● PROBLEM STATEMENT
Use the entries below and reproduce exactly the lines from the one containing "Toggle the Insurance legend in bar chart" down to the one containing "You are a computer-use agent. Screen dimensions: 1284x1146", both of them included.
-- DATA RECORDS follows --
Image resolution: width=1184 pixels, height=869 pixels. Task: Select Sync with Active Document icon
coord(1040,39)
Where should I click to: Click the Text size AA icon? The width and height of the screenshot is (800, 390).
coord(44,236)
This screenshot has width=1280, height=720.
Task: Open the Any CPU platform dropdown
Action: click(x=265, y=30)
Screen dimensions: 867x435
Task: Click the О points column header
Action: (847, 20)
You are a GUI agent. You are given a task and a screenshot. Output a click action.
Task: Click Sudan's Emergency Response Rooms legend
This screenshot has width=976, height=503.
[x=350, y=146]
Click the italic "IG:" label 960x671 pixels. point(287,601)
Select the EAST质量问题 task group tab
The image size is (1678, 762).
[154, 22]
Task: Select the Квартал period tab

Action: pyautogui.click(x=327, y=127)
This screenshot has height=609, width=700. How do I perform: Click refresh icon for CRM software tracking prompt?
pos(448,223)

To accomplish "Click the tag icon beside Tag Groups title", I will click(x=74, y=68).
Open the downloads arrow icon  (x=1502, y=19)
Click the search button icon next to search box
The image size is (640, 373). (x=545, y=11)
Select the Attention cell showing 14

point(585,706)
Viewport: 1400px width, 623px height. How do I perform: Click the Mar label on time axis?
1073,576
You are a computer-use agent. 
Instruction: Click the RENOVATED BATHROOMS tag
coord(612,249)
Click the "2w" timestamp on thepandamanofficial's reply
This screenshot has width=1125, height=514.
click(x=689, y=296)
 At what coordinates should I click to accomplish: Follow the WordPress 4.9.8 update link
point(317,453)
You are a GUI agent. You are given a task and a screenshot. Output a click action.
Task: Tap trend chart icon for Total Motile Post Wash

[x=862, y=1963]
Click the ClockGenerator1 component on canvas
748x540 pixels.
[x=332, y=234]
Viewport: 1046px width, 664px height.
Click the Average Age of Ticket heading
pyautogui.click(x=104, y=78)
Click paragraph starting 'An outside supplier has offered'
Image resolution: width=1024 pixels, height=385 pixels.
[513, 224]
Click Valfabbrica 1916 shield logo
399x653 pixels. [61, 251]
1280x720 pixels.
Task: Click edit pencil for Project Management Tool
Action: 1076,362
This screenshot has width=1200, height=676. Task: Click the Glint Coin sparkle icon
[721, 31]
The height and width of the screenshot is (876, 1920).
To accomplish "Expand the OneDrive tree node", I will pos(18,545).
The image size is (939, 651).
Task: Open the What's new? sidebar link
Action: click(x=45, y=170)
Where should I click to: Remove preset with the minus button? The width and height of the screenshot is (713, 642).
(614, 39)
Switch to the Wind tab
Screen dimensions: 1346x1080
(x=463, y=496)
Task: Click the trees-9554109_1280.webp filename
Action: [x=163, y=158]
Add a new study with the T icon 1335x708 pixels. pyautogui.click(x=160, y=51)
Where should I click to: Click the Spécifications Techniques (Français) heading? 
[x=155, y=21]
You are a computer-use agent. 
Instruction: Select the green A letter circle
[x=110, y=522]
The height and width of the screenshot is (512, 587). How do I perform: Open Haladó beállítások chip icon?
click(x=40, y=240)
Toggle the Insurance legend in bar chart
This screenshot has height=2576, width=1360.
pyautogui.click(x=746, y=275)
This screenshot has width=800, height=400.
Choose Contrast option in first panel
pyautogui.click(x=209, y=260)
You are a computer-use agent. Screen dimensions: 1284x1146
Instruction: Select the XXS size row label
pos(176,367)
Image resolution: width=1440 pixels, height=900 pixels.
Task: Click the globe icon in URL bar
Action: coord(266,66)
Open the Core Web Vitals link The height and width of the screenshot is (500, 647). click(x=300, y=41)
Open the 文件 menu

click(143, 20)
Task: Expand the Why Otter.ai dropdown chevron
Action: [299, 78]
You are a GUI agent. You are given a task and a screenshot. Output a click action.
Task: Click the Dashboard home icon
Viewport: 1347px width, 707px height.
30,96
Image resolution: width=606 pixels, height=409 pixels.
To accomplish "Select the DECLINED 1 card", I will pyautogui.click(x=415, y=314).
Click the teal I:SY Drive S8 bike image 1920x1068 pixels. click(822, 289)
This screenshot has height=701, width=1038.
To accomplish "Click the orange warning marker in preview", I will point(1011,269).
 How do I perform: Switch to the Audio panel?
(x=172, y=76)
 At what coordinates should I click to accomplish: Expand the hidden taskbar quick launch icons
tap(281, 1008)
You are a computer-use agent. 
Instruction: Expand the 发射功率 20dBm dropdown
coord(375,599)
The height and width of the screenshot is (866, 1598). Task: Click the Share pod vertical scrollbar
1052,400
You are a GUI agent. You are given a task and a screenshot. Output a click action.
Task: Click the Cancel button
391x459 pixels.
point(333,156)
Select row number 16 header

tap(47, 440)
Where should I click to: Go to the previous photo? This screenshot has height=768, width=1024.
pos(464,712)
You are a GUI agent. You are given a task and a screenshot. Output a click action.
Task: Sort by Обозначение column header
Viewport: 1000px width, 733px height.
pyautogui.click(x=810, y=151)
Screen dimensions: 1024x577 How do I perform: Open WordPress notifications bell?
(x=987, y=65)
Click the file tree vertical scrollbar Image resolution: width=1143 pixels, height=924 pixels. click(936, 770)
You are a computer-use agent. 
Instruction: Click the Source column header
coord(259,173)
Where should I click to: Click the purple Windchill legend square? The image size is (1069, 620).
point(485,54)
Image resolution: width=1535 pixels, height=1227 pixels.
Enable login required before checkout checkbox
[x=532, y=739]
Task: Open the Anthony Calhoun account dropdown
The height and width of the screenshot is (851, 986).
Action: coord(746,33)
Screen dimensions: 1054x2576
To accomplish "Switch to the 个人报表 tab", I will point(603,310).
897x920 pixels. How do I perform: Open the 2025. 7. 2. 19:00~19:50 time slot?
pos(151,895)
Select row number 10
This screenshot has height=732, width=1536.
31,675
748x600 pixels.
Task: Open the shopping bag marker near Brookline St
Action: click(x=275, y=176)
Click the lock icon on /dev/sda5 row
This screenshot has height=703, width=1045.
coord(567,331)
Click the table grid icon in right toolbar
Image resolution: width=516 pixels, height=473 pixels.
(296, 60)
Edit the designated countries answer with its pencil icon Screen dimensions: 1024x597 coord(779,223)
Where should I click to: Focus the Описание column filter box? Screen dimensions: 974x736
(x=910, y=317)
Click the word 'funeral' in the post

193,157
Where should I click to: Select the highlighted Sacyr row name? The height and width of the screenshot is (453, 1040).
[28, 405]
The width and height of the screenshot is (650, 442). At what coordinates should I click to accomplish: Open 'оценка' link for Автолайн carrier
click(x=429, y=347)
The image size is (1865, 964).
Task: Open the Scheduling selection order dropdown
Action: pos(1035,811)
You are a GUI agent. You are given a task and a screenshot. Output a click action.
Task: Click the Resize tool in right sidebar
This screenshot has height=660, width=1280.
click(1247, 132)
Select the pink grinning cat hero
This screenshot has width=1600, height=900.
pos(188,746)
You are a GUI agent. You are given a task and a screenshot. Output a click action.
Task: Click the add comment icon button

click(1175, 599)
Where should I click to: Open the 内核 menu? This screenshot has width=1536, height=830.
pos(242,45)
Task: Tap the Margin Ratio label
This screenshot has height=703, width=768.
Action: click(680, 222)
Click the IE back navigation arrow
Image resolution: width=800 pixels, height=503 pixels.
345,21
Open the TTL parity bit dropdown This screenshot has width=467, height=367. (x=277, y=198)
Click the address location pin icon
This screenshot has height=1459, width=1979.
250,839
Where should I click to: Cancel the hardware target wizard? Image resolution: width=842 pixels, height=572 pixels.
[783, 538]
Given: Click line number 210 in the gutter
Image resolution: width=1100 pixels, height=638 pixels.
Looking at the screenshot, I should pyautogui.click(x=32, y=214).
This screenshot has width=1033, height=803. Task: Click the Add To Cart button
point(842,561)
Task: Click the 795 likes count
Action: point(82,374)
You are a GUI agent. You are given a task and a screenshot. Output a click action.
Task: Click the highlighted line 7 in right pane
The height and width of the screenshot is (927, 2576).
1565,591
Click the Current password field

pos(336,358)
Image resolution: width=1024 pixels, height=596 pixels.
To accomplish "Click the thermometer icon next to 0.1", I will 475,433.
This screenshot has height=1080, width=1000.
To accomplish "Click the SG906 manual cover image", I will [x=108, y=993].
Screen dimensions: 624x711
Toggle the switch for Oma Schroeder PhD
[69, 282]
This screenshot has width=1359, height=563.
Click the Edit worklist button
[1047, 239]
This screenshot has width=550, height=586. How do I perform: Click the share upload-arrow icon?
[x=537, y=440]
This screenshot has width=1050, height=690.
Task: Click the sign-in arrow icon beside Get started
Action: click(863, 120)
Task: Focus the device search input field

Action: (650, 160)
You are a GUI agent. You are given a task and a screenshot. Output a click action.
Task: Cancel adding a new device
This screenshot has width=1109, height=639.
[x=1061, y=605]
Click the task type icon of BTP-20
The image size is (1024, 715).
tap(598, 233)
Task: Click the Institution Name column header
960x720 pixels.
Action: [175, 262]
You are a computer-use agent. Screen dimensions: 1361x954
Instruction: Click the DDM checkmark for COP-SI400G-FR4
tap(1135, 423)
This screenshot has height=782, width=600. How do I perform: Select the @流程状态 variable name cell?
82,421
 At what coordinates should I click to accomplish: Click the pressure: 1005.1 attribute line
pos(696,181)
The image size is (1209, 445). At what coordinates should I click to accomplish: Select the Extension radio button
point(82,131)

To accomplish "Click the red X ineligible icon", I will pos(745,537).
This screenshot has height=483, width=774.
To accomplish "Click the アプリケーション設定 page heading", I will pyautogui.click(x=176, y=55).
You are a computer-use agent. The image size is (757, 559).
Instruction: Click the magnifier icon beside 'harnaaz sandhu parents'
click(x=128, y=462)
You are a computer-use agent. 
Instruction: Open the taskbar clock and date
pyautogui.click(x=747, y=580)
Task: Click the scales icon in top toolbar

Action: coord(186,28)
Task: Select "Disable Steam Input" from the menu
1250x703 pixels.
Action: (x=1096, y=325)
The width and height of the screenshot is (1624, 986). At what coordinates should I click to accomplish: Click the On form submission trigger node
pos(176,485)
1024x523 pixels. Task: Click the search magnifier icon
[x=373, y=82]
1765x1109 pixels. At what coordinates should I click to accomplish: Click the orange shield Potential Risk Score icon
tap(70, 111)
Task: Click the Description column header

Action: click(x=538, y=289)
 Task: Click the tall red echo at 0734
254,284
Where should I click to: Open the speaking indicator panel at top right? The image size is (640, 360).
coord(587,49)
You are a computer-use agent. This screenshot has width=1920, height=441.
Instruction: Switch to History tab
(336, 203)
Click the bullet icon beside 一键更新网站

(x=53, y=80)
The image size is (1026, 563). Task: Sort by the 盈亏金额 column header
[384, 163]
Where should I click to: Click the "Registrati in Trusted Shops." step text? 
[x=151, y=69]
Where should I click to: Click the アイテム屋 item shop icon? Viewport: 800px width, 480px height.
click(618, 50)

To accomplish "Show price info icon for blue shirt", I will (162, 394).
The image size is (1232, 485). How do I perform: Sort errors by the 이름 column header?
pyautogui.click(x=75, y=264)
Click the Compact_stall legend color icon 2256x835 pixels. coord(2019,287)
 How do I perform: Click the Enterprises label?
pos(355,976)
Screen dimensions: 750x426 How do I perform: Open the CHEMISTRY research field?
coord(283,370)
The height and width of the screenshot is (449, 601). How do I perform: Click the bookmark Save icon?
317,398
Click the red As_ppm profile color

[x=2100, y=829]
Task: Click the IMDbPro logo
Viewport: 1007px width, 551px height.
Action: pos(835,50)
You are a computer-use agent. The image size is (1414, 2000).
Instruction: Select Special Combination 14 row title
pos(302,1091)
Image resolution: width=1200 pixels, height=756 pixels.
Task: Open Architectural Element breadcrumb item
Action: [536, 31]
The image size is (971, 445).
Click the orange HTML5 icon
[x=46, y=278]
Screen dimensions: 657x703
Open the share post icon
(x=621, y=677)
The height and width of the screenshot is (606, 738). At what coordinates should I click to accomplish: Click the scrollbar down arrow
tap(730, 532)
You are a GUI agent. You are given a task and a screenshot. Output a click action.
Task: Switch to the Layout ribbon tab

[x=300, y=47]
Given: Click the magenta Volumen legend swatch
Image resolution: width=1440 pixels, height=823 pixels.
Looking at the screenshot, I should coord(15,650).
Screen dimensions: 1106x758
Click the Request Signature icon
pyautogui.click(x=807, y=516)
-- DATA RECORDS concluded --
● EXERCISE SOLUTION
Toggle the Insurance legend in bar chart
This screenshot has height=2576, width=1360.
pyautogui.click(x=746, y=275)
This screenshot has width=800, height=400.
Choose Contrast option in first panel
pyautogui.click(x=209, y=260)
You are a computer-use agent. Screen dimensions: 1284x1146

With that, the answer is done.